Extracted records
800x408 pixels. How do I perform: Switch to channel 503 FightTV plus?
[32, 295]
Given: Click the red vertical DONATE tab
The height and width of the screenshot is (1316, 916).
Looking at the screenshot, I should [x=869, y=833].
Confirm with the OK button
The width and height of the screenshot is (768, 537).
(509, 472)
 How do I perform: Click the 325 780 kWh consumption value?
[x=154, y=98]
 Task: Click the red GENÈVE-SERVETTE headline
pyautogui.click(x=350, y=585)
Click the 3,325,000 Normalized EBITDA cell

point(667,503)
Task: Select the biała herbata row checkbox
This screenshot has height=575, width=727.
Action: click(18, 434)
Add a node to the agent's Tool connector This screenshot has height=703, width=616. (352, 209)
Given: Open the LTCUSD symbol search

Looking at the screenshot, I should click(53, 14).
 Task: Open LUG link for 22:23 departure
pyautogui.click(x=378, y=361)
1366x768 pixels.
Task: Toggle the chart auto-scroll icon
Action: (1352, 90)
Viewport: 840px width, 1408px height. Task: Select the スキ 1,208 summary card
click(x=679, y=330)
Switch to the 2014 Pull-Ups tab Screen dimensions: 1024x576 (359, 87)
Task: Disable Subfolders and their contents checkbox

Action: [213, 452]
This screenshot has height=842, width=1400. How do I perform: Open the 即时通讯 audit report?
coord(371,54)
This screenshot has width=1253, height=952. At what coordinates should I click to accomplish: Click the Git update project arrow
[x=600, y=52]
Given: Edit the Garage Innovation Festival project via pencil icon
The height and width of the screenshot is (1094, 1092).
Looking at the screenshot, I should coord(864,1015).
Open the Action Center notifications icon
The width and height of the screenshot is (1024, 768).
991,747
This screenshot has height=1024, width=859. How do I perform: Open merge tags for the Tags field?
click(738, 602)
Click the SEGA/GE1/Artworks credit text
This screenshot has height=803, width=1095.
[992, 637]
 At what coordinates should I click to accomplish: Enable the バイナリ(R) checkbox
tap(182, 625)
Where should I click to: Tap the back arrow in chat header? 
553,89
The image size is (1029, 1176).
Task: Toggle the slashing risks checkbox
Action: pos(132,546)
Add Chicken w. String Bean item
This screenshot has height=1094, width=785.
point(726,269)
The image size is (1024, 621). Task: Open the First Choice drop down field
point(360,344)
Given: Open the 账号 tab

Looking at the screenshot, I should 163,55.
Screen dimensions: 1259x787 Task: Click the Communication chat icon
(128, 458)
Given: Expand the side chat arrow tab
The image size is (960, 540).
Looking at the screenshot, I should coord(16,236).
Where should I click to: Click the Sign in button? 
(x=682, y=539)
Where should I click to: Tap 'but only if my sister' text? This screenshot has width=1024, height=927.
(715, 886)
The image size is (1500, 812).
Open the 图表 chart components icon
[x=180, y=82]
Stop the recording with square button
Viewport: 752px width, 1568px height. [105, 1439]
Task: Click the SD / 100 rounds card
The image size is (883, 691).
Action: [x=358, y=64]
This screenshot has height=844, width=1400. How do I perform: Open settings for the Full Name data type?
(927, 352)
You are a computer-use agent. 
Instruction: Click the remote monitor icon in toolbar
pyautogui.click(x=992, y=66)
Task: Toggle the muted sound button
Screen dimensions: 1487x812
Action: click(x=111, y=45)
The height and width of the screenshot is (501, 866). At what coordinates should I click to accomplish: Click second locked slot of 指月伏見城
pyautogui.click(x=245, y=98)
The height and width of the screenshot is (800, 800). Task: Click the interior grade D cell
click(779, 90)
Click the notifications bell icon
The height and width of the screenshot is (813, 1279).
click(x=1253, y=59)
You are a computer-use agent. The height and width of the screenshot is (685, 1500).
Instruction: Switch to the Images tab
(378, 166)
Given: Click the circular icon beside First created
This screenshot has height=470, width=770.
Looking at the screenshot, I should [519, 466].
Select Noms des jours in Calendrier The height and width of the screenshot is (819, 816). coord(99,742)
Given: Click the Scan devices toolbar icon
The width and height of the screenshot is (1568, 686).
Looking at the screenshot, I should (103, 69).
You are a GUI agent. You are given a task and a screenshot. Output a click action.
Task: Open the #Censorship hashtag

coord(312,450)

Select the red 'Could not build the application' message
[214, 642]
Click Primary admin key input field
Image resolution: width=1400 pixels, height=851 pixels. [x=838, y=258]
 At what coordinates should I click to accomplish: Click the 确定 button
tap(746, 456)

▶ _GOAL OF THE EXERCISE_
Transcribe the records above exactly, beginning at the line that contains "This screenshot has height=1024, width=859." and ending with the line that contains "Given: Click the circular", both included, and nothing else.

▶ _OUTPUT OF THE EXERCISE_
This screenshot has height=1024, width=859. How do I perform: Open merge tags for the Tags field?
click(738, 602)
Click the SEGA/GE1/Artworks credit text
This screenshot has height=803, width=1095.
[992, 637]
 At what coordinates should I click to accomplish: Enable the バイナリ(R) checkbox
tap(182, 625)
Where should I click to: Tap the back arrow in chat header? 
553,89
The image size is (1029, 1176).
Task: Toggle the slashing risks checkbox
Action: pos(132,546)
Add Chicken w. String Bean item
This screenshot has height=1094, width=785.
point(726,269)
The image size is (1024, 621). Task: Open the First Choice drop down field
point(360,344)
Given: Open the 账号 tab

Looking at the screenshot, I should 163,55.
Screen dimensions: 1259x787 Task: Click the Communication chat icon
(128, 458)
Given: Expand the side chat arrow tab
The image size is (960, 540).
Looking at the screenshot, I should coord(16,236).
Where should I click to: Click the Sign in button? 
(x=682, y=539)
Where should I click to: Tap 'but only if my sister' text? This screenshot has width=1024, height=927.
(715, 886)
The image size is (1500, 812).
Open the 图表 chart components icon
[x=180, y=82]
Stop the recording with square button
Viewport: 752px width, 1568px height. [105, 1439]
Task: Click the SD / 100 rounds card
The image size is (883, 691).
Action: [x=358, y=64]
This screenshot has height=844, width=1400. How do I perform: Open settings for the Full Name data type?
(927, 352)
You are a computer-use agent. 
Instruction: Click the remote monitor icon in toolbar
pyautogui.click(x=992, y=66)
Task: Toggle the muted sound button
Screen dimensions: 1487x812
Action: click(x=111, y=45)
The height and width of the screenshot is (501, 866). At what coordinates should I click to accomplish: Click second locked slot of 指月伏見城
pyautogui.click(x=245, y=98)
The height and width of the screenshot is (800, 800). Task: Click the interior grade D cell
click(779, 90)
Click the notifications bell icon
The height and width of the screenshot is (813, 1279).
click(x=1253, y=59)
You are a computer-use agent. The height and width of the screenshot is (685, 1500).
Instruction: Switch to the Images tab
(378, 166)
Given: Click the circular icon beside First created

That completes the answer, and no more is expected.